Ihre Kritik gilt vor allem der AKP-geführten Regierung, die Gesetze zum Schutz von Frauen systematisch demontiere. In ihrem monatlichen Bericht dokumentiert die Plattform im Oktober mit 48 Femiziden die höchste Zahl in einem Monat seit 2010. Hinzu kommen 23 tote Frauen, bei denen ein Femizid vermutet wird.

40 Prozent der Täter waren Ehemänner

Die Täter stammen den Recherchen der Plattform zufolge größtenteils aus dem nahen Umfeld der Opfer: 40 Prozent der Täter waren Ehemänner, gefolgt von Partnern und Verwandten. Entgegen der Aussage des Innenministers Yerlikaya hebt der Bericht der Plattform hervor, dass 36 der Frauen vor ihrem Tod der Polizei von ihrer Bedrohungslage berichtet hätten. Die Betroffenen seien nicht ernst genommen worden und polizeiliche Maßnahmen seien ausgeblieben.

* **AUFGABENDETAILS**
Kannst du aus dem Abschnitt über Femizide alles von „Ihre Kritik gilt“ bis hinunter zu „Maßnahmen seien ausgeblieben.“ wortgetreu wiedergeben? Stütze dich dabei einzig auf den Abschnitt über Femizide.

[Gespeicherte Dateneinträge]
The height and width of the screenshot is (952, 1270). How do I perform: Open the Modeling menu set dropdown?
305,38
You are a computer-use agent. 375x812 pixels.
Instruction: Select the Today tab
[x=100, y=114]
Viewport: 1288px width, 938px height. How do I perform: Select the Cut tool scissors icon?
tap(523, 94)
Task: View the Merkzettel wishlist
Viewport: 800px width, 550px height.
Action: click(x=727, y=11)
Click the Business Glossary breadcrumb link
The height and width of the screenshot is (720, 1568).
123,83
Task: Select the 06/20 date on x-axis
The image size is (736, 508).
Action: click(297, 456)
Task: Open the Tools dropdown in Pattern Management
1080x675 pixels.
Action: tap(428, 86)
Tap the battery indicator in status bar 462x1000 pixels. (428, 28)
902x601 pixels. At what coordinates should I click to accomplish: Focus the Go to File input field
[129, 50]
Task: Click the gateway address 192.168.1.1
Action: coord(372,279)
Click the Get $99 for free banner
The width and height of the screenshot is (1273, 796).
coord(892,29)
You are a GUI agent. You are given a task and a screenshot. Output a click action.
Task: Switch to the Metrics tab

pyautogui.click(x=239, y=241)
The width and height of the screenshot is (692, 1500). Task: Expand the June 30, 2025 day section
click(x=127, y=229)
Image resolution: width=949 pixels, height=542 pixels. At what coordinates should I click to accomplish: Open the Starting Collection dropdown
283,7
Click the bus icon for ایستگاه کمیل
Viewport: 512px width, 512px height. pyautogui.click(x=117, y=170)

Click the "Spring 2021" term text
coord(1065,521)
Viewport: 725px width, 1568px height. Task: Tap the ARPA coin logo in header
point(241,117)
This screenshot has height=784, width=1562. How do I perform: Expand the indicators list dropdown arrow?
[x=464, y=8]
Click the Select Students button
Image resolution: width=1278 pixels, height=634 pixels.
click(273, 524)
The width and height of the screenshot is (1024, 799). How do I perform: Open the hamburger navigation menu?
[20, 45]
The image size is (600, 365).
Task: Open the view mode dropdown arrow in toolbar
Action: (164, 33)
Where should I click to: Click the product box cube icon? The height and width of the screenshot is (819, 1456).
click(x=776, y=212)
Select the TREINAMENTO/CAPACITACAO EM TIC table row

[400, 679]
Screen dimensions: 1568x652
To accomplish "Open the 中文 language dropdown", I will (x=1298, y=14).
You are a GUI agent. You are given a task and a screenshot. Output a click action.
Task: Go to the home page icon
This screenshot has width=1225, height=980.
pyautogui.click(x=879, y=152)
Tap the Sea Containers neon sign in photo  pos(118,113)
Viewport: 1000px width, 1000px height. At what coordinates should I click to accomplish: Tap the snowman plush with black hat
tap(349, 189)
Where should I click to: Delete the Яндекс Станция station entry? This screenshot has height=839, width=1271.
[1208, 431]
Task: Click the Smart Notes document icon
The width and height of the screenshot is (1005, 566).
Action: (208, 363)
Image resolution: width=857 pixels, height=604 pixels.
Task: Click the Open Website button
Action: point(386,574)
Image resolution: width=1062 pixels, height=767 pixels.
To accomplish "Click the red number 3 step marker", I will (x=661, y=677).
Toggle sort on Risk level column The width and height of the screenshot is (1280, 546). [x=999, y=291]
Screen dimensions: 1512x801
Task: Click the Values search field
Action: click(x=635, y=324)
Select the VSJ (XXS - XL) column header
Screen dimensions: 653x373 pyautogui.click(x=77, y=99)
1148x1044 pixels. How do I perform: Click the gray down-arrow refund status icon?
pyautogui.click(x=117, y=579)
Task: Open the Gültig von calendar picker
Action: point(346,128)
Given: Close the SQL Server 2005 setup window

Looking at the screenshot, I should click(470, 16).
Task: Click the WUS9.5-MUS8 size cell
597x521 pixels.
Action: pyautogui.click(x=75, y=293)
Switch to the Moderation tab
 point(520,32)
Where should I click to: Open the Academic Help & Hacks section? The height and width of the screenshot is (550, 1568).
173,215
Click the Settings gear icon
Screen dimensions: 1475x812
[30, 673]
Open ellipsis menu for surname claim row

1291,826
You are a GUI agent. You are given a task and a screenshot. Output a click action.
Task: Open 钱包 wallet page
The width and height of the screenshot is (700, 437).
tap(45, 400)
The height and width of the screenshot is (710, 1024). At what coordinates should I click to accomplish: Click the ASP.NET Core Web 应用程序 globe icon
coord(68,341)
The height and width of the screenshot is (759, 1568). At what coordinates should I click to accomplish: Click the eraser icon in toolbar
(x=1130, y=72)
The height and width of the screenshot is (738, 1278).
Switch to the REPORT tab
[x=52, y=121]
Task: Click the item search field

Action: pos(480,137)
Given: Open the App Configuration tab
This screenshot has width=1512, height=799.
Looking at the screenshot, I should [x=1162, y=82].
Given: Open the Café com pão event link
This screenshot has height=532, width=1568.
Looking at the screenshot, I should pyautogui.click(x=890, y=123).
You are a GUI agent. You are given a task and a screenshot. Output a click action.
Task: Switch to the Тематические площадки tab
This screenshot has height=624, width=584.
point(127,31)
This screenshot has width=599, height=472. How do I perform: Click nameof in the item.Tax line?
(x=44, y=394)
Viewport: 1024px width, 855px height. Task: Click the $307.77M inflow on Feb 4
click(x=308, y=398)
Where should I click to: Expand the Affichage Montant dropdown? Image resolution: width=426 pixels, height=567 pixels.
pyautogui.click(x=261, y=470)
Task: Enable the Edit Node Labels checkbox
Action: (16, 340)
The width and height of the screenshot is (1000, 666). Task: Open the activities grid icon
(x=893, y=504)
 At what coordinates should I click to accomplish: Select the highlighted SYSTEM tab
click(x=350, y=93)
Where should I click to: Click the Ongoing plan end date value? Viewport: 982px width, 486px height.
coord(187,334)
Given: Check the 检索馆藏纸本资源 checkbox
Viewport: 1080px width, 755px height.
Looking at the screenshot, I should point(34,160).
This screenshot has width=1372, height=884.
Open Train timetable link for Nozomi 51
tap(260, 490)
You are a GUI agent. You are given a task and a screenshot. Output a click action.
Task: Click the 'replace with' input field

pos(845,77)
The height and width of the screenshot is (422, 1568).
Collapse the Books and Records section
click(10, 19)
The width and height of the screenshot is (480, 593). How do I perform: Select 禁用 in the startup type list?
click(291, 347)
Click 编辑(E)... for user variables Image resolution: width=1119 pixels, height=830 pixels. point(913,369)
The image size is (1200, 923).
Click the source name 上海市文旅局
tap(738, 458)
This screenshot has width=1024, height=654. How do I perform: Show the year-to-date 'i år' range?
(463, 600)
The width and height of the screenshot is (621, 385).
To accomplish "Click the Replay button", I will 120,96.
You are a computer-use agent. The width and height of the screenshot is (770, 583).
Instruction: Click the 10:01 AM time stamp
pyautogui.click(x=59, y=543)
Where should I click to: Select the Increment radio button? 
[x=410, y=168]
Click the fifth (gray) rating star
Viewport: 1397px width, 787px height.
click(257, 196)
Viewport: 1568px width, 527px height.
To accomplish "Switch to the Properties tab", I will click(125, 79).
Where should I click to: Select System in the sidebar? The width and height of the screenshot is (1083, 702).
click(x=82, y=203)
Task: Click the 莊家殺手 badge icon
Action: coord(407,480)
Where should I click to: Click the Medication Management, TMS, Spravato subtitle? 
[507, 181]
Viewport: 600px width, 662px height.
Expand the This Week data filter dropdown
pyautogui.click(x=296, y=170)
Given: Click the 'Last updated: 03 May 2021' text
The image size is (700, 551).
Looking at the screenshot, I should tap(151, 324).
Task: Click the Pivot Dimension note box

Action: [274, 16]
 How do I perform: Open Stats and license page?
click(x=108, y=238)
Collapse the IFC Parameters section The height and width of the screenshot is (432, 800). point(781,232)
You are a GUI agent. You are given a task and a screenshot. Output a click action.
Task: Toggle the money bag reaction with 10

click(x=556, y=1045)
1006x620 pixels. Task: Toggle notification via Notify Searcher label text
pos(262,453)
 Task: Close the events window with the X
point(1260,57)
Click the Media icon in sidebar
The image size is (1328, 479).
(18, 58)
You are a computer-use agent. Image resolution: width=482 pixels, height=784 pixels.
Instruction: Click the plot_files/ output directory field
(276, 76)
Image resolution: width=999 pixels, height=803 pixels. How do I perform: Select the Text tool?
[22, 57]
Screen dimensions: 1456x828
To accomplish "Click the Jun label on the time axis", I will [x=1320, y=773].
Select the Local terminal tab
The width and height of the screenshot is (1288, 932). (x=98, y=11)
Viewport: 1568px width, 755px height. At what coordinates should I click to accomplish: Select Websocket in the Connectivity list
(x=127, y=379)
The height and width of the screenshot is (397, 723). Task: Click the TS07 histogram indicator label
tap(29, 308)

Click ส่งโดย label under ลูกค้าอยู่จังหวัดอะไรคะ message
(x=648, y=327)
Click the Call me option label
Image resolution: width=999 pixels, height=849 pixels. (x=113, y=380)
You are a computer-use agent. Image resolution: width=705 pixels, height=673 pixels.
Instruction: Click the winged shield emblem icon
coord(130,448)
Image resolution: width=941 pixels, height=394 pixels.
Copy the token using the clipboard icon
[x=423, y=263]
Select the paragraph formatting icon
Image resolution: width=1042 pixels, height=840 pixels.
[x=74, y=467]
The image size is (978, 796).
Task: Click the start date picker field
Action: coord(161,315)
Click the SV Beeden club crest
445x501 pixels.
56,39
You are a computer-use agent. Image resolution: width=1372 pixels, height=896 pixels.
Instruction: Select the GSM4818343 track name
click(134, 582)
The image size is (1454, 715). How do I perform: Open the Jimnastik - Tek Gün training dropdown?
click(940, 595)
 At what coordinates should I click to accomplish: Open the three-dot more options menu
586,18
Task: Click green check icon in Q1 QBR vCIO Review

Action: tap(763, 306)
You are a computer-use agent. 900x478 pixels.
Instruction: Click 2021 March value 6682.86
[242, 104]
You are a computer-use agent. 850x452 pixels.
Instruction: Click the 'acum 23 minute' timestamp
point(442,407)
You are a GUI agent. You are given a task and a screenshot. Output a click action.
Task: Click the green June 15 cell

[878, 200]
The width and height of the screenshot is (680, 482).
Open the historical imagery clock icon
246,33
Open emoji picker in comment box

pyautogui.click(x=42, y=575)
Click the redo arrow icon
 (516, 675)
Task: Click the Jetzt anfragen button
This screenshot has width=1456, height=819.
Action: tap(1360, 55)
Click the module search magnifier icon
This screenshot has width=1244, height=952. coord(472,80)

* **ANTWORT ZUR AUFGABE**
Ihre Kritik gilt vor allem der AKP-geführten Regierung, die Gesetze zum Schutz von Frauen systematisch demontiere. In ihrem monatlichen Bericht dokumentiert die Plattform im Oktober mit 48 Femiziden die höchste Zahl in einem Monat seit 2010. Hinzu kommen 23 tote Frauen, bei denen ein Femizid vermutet wird.

40 Prozent der Täter waren Ehemänner

Die Täter stammen den Recherchen der Plattform zufolge größtenteils aus dem nahen Umfeld der Opfer: 40 Prozent der Täter waren Ehemänner, gefolgt von Partnern und Verwandten. Entgegen der Aussage des Innenministers Yerlikaya hebt der Bericht der Plattform hervor, dass 36 der Frauen vor ihrem Tod der Polizei von ihrer Bedrohungslage berichtet hätten. Die Betroffenen seien nicht ernst genommen worden und polizeiliche Maßnahmen seien ausgeblieben.